Sun, Sep 25, 2005 - Page 2 News List

Staying mentally active seen as key to limiting brain degeneration in aging

STAFF WRITER

A neurologist told the Taiwanese Alzheimer's Disease Association's annual convention yesterday that too much TV and depression have been linked to degenerative brain disorders.

Hsu Wen-chun (徐文俊), a physician in the neurology department of Chang Gung Memorial Hospital, said new research has shown that excessive TV viewing is linked to brain deterioration, with every extra hour spent watching TV increasing the likelihood of getting a degenerative disorder by 1.3 times.

Hsu said that Alzheimer's was a gradual process of brain degeneration and that the disease can only be diagnosed when the symptoms have become apparent.

Treatment can at best only stop further deterioration, not reverse the damage. Even after treatment, Hsu said, the best that one can hope for is that the brain is returned to the state it was in a year before diagnosis was made.

Medical experts said the best way forward is to focus on prevention rather than treatment.

Hsu said remaining both mentally active -- by reading, playing chess or mahjong or other such activities -- and spiritually active are vital.

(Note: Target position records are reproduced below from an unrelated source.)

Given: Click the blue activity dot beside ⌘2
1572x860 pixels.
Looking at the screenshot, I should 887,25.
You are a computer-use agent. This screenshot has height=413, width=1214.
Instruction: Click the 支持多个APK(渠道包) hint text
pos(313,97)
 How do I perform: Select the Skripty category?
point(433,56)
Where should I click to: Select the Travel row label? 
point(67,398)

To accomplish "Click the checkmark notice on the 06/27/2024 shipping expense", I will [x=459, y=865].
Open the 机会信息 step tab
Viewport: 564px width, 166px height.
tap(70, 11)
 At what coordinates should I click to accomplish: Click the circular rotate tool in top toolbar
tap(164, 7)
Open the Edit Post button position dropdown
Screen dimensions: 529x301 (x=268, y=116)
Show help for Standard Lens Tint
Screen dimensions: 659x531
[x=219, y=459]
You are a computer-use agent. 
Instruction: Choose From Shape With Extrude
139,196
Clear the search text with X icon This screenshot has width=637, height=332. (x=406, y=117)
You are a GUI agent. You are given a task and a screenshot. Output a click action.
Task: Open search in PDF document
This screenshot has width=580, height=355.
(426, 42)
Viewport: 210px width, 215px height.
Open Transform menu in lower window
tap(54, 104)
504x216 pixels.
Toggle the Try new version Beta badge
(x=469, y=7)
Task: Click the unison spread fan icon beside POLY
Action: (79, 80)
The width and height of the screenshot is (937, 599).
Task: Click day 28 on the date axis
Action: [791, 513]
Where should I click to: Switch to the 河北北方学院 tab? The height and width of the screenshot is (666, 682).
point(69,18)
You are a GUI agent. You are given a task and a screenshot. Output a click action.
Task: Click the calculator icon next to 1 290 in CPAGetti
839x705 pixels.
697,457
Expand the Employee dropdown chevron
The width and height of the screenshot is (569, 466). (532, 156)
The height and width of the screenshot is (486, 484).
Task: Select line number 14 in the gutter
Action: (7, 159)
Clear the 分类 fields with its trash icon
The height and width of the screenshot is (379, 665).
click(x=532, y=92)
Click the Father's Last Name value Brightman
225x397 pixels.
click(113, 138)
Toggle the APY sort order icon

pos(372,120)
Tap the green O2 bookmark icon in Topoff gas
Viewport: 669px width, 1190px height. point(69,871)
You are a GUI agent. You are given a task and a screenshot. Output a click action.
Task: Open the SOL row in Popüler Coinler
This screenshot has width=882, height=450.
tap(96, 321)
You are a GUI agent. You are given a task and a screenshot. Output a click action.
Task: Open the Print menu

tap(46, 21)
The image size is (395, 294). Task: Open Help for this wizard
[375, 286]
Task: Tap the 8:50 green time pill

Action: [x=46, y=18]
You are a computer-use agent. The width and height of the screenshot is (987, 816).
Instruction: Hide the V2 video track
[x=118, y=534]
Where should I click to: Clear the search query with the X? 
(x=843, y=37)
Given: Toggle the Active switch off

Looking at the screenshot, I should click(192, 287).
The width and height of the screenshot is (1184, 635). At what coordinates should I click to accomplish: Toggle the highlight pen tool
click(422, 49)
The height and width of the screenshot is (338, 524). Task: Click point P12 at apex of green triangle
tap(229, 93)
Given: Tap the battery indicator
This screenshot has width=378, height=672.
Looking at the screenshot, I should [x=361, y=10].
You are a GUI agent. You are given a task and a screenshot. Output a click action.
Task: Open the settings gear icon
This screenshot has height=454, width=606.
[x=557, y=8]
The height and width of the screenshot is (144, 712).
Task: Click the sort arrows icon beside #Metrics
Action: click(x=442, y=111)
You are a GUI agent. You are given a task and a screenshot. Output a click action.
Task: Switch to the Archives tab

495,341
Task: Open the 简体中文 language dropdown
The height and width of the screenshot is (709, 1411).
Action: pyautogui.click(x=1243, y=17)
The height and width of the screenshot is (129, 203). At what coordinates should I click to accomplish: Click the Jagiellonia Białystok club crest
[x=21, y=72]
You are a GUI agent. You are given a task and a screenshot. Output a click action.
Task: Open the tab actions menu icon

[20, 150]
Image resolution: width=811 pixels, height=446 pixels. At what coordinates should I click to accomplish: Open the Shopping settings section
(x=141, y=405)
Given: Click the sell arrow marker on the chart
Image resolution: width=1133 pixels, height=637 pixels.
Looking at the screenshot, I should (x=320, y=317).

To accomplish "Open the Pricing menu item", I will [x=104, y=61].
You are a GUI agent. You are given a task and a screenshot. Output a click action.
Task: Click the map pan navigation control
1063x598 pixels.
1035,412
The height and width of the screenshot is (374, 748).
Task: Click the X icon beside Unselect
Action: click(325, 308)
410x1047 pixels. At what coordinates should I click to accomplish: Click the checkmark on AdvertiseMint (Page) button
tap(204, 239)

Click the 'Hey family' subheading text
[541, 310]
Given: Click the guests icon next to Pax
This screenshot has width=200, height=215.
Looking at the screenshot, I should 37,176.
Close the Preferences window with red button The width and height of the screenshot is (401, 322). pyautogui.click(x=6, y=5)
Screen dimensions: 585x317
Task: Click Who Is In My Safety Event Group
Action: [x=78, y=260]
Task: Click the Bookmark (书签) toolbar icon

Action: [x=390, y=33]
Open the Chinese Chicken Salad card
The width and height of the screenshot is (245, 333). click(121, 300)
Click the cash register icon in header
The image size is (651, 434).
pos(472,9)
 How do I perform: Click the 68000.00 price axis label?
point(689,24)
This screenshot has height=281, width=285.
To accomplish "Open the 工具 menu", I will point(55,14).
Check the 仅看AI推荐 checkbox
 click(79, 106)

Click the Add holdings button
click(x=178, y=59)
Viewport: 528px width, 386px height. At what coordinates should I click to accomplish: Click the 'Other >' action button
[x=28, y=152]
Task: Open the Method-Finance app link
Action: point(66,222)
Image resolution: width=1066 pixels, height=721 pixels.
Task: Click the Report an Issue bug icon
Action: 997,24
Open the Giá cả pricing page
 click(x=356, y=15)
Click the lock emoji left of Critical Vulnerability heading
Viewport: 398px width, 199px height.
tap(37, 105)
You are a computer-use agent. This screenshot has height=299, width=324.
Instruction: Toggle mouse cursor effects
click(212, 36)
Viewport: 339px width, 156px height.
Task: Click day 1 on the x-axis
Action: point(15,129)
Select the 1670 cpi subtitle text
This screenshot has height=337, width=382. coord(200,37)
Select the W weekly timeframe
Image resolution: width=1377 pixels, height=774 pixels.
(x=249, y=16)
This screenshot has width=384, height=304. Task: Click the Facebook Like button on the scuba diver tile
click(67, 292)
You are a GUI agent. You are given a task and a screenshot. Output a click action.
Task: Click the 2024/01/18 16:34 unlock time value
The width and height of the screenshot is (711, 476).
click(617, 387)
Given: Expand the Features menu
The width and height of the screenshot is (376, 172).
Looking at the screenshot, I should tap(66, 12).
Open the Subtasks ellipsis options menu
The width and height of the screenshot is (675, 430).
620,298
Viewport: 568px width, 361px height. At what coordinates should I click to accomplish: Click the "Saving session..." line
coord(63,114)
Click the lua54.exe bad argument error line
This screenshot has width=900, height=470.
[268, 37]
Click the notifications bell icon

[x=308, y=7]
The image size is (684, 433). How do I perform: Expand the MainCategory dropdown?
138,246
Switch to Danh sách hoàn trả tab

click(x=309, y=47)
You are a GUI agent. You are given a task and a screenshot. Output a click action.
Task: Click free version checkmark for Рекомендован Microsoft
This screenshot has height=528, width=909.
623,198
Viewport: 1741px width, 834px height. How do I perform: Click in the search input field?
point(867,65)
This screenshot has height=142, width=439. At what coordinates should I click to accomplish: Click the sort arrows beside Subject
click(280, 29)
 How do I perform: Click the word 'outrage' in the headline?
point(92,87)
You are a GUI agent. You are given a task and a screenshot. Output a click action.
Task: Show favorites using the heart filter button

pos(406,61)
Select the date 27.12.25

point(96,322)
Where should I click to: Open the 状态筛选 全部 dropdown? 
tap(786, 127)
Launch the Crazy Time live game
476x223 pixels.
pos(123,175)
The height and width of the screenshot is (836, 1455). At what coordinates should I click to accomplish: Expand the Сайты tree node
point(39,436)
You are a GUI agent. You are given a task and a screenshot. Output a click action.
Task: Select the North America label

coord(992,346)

He said having strong religious beliefs also seemed to have a positive effect.

Research has suggested the reason watching TV might have a damaging effect on the brain is because when people watch TV their brains passively receive information rather than actively processing it.

Hsu said that depression might also be related to degenerative disorders, with those who develop depression after middle age being more susceptible.

He said that a common misconception is that degenerative disorders only occur in the elderly. He said people could develop symptoms in their 40s or 50s.

"If you find yourself forgetting things you usually remember such as locking the door or forgetting to turn off the tap, then you might do well to get a check-up," he said.

The conference heard that the combined efforts of a privately owned medical manufacturer and a hospital have lead to a new drug called YC-1, which has shown positive improvements in memory in clinical trials for mice with degenerative disorders.